▸ Stored dataset items:
----
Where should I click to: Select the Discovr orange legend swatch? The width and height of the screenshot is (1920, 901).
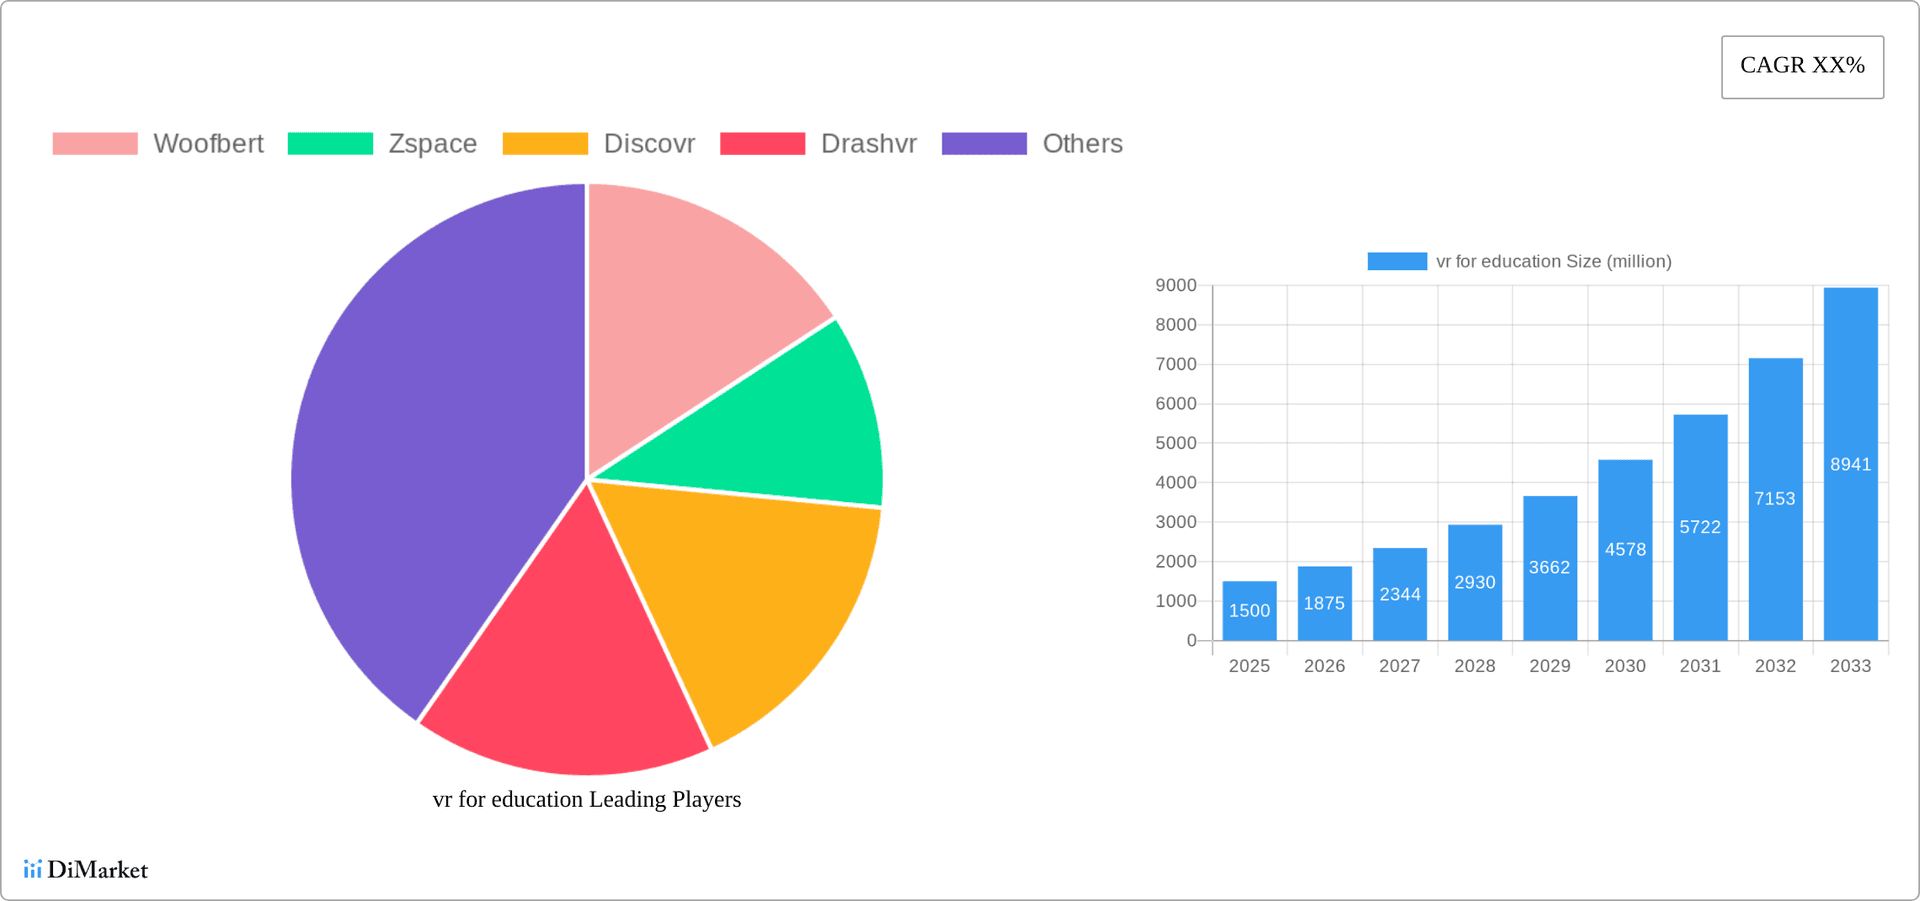tap(545, 143)
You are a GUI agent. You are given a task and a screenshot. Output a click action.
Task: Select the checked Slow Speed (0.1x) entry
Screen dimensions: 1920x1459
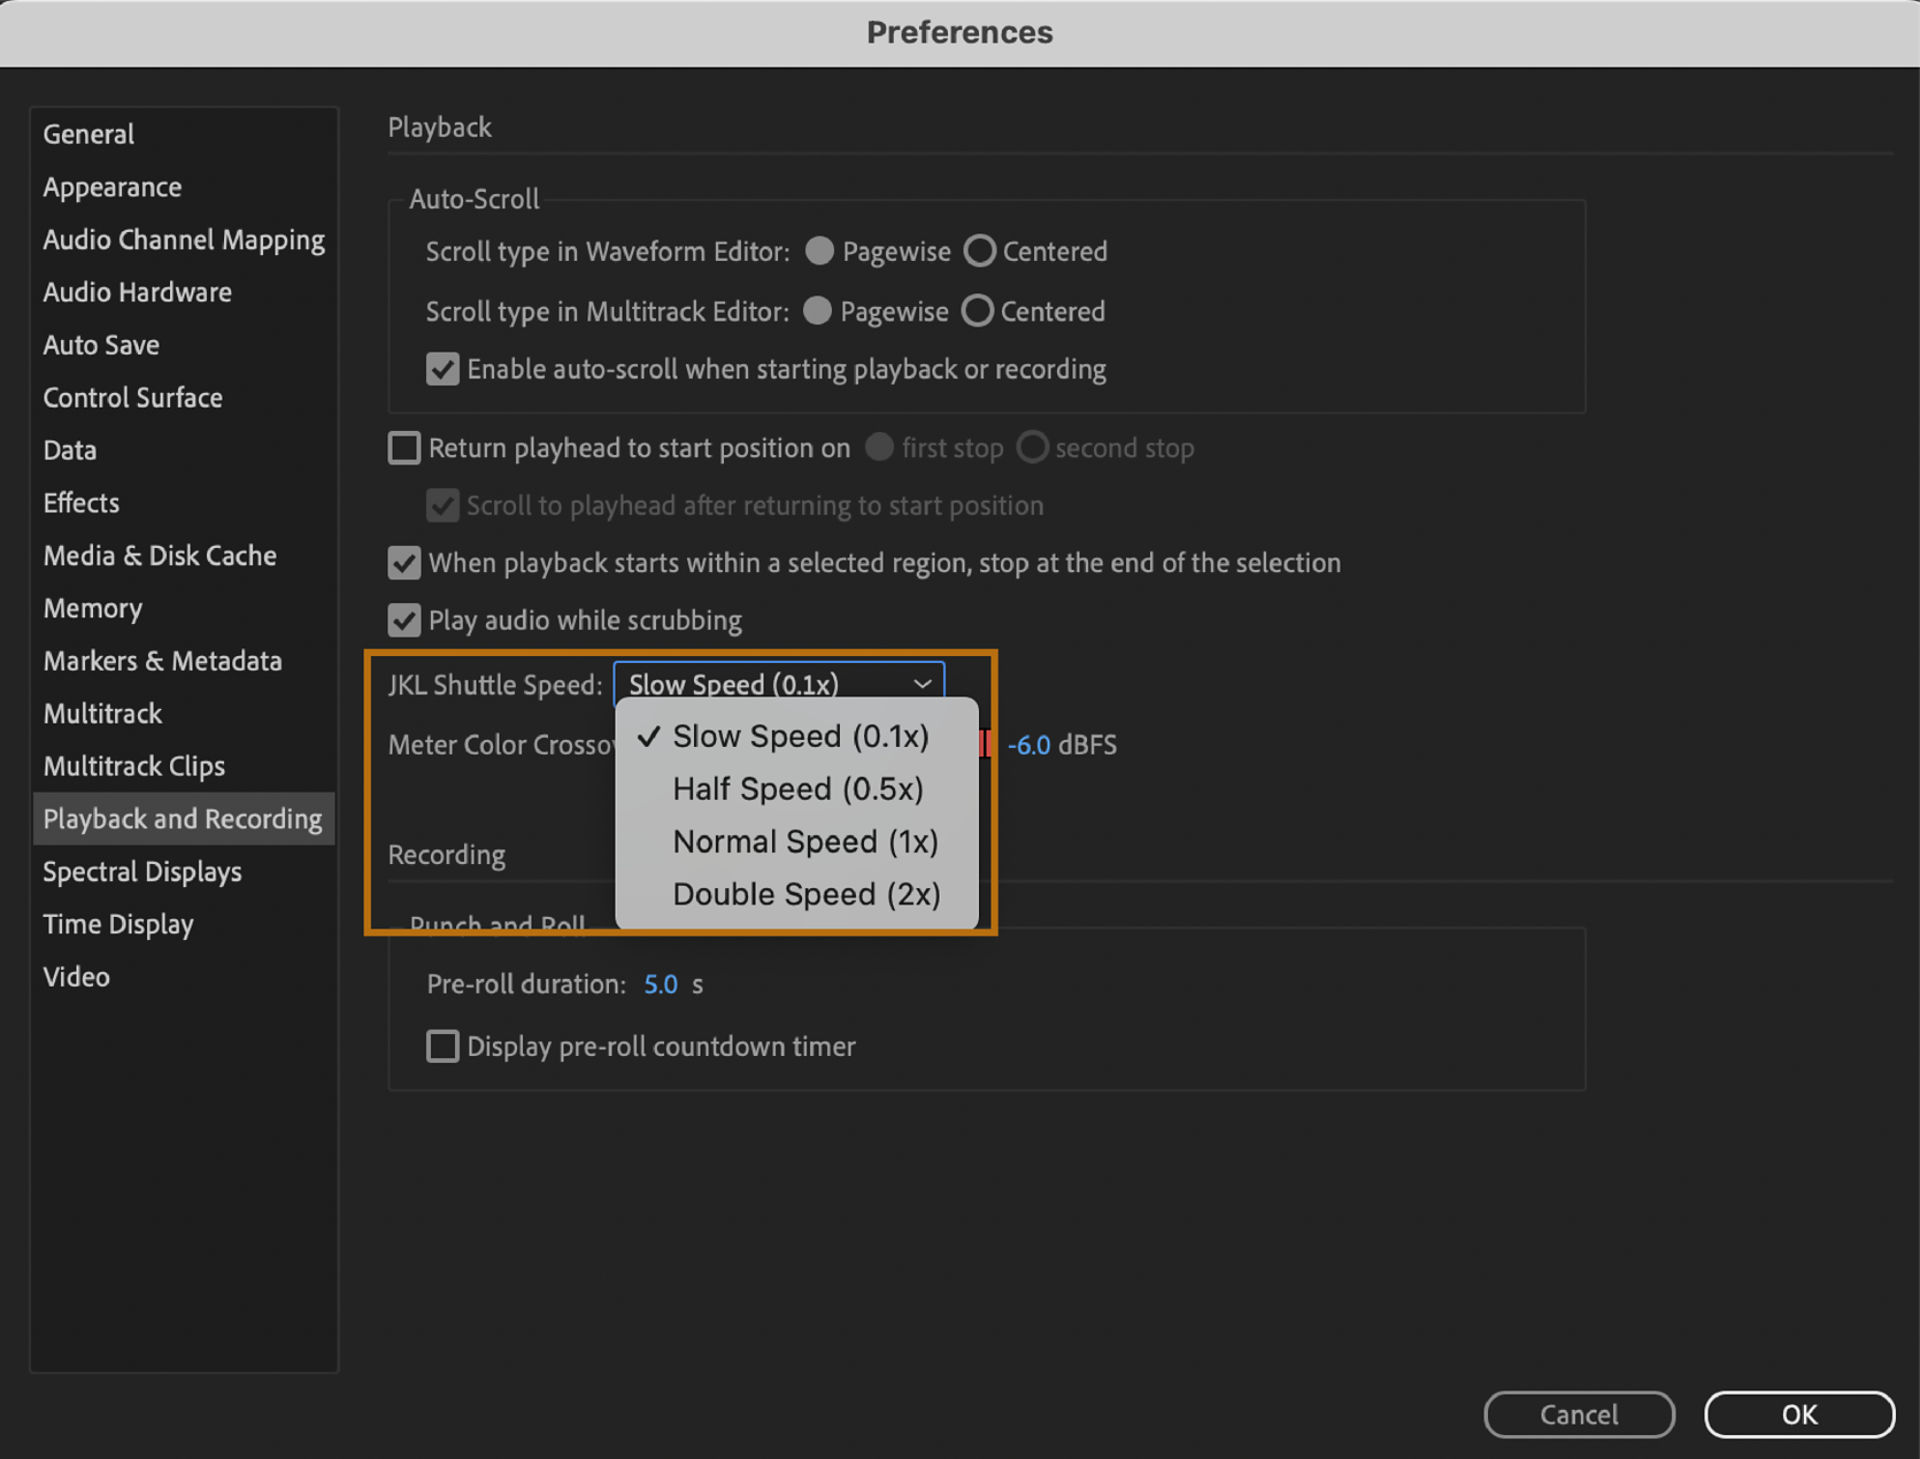[x=800, y=737]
----
▸ EXERCISE BRIEF: An exact copy of the records above is needed, with the pictures removed.

▸ RESPONSE BELOW:
Where should I click to: Select the Discovr orange legend swatch? The width and height of the screenshot is (1920, 901).
tap(545, 143)
You are a GUI agent. You are given a task and a screenshot. Output a click action.
Task: Select the checked Slow Speed (0.1x) entry
Screen dimensions: 1920x1459
[x=800, y=737]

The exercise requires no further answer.